Answer

**step1** Understanding the nature of a square root

The symbol $$\sqrt{ \text{number} }$$ represents the square root of that number. A very important rule about square roots is that the number inside the square root symbol must be zero or a positive number. If the number inside is negative, we cannot find a real square root. Also, the result of taking a square root is always zero or a positive number. For example, $$\sqrt{9}=3$$ (a positive number) and $$\sqrt{0}=0$$ (zero), but we cannot take the square root of a negative number like $$\sqrt{-4}$$.

**step2** Applying the square root rule to the left side of the equation

In our problem, the left side of the equation is $$\sqrt{6-x}$$. According to the rule from Step 1, the expression inside the square root, which is $$6-x$$, must be zero or a positive number. This means that $$6-x$$ must be equal to or greater than zero. If $$6-x$$ is equal to or greater than zero, it implies that $$x$$ cannot be larger than $$6$$. For example, if $$x$$ were $$7$$, then $$6-7 = -1$$, and we cannot take the square root of $$-1$$. So, to have a valid square root, $$x$$ must be $$6$$ or a number smaller than $$6$$.

**step3** Applying the square root rule to the right side of the equation

The given equation is $$\sqrt{6-x} = x-6$$. From Step 1, we know that the result of a square root (in this case, $$\sqrt{6-x}$$) must always be zero or a positive number. Since $$\sqrt{6-x}$$ is equal to $$x-6$$, it means that $$x-6$$ must also be zero or a positive number. If $$x-6$$ is equal to or greater than zero, then $$x$$ must be $$6$$ or a number larger than $$6$$. For example, if $$x$$ were $$5$$, then $$5-6 = -1$$, and we cannot have a positive number (the square root) being equal to a negative number.

**step4** Finding the value of x that fits both conditions

From Step 2, we found that $$x$$ must be $$6$$ or a number smaller than $$6$$.
From Step 3, we found that $$x$$ must be $$6$$ or a number larger than $$6$$.
The only number that satisfies both conditions (being $$6$$ or smaller, AND $$6$$ or larger) is the number $$6$$ itself. Therefore, $$x$$ must be $$6$$.

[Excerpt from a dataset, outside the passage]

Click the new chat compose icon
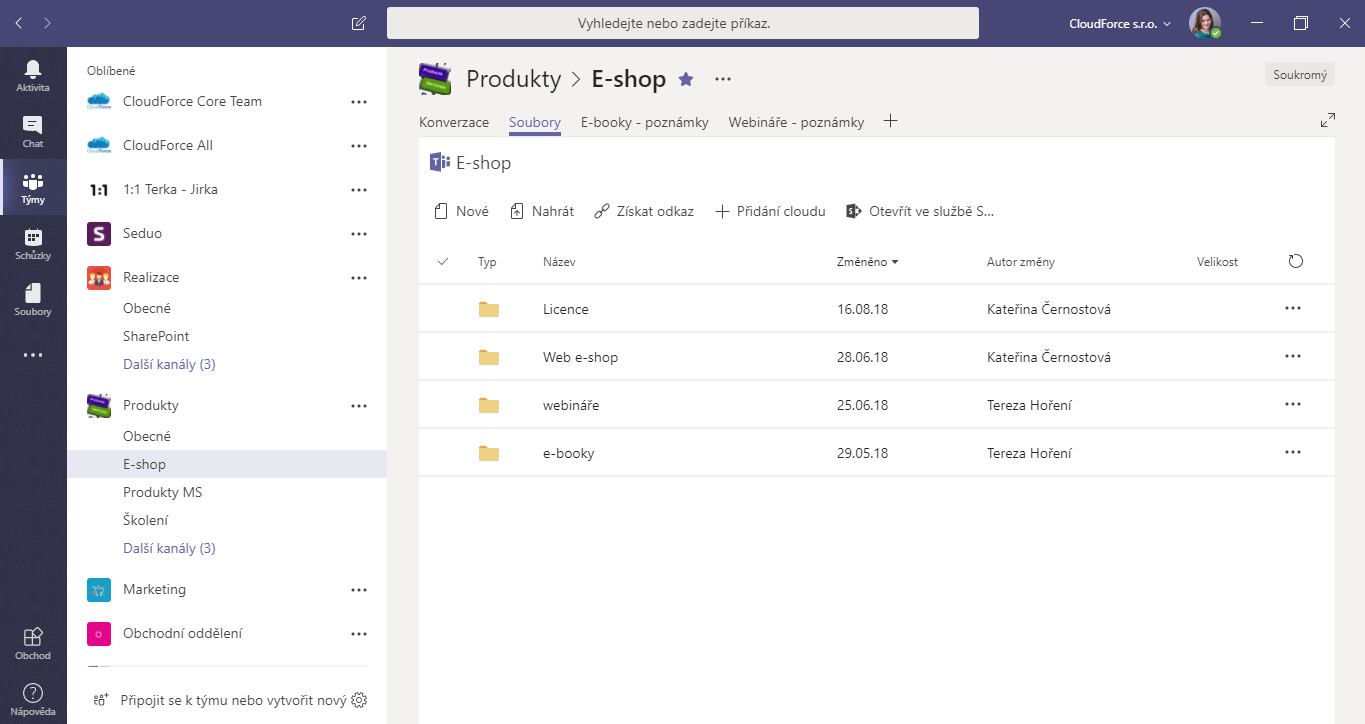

**step5** Checking the answer

Now, let's substitute $$x=6$$ back into the original equation to verify if it is correct:
For the left side of the equation: $$\sqrt{6-x} = \sqrt{6-6} = \sqrt{0}$$. The square root of $$0$$ is $$0$$.
For the right side of the equation: $$x-6 = 6-6 = 0$$.
Since both sides of the equation equal $$0$$ when $$x=6$$, our solution is correct. Thus, the only possible value for $$x$$ is $$6$$.